Ils affirment également que les résultats peuvent avoir une signification clinique «étant donné que la différence de 0, 6 à 1, 4 unité des aspects du fonctionnement cognitif entre les employés travaillant de longues heures et ceux travaillant de manière normale est similaire à celle du tabagisme, un facteur de risque de démence». .
Qu'est-ce que le NHS Knowledge Service fait de cette étude?
L'analyse présentée comporte deux parties. Dans la précédente analyse transversale (où les données sur les heures de travail étaient collectées en même temps que celles sur les fonctions cognitives), les chercheurs ont découvert une différence statistiquement significative de moins d'une unité dans un score de raisonnement allant de un à 33 Dans la deuxième partie, où les données sur la fonction cognitive ont été collectées jusqu'à sept ans plus tard (en moyenne cinq ans), il y avait une différence inférieure à un point dans l'échelle du vocabulaire et une différence inférieure à deux points dans l'échelle de raisonnement à 53 points. .
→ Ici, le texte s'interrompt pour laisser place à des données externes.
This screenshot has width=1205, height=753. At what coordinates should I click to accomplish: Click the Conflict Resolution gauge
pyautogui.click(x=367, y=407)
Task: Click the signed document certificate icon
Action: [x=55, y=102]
Il y a des limites à interpréter cette étude comme montrant un lien de causalité entre la durée du travail et la démence:
- La plupart des données analysées sont transversales ou ne tiennent compte que de cinq ans environ entre la mesure des heures de travail et la fonction cognitive. Un intervalle de cinq ans est relativement court pour rechercher une déficience cognitive à long terme. Cela limite la capacité de conclure qu'un facteur suit nécessairement l'autre. Par exemple, les personnes qui travaillaient plus longtemps pouvaient avoir une fonction cognitive altérée lors de la première analyse.
- Les ajustements multiples pour les facteurs de risque connus de la fonction cognitive altérée étaient nécessaires car les groupes n'étaient pas bien équilibrés. Bien que les ajustements puissent supprimer les effets de certaines des différences entre les groupes, la probabilité que d’autres différences inconnues existent entre les groupes limite la fiabilité des résultats.
- La signification clinique du changement de quelques points dans ces scores n'est pas claire. Bien que les auteurs disent «qu’une déficience cognitive légère prédit la démence et la mortalité», c’est un pas de plus en logique de dire qu’un changement en deux points de l’échelle de raisonnement après cinq ans pourrait également être lié à la démence plus tard dans la vie. Ce deuxième lien n'a pas été testé par l'étude.
- L’étude a examiné les données relatives aux fonctionnaires dans un environnement de bureau. Les conclusions de l'étude pourraient ne pas être directement applicables à d'autres types de travailleurs.
Dans l’ensemble, cette étude a tenté d’évaluer le lien entre les heures de travail et les troubles cognitifs. Cependant, pour fournir des réponses définitives aux employeurs ou aux employés, il faudrait une étude avec une période plus longue entre le début de l’étude et la collecte des données sur les résultats.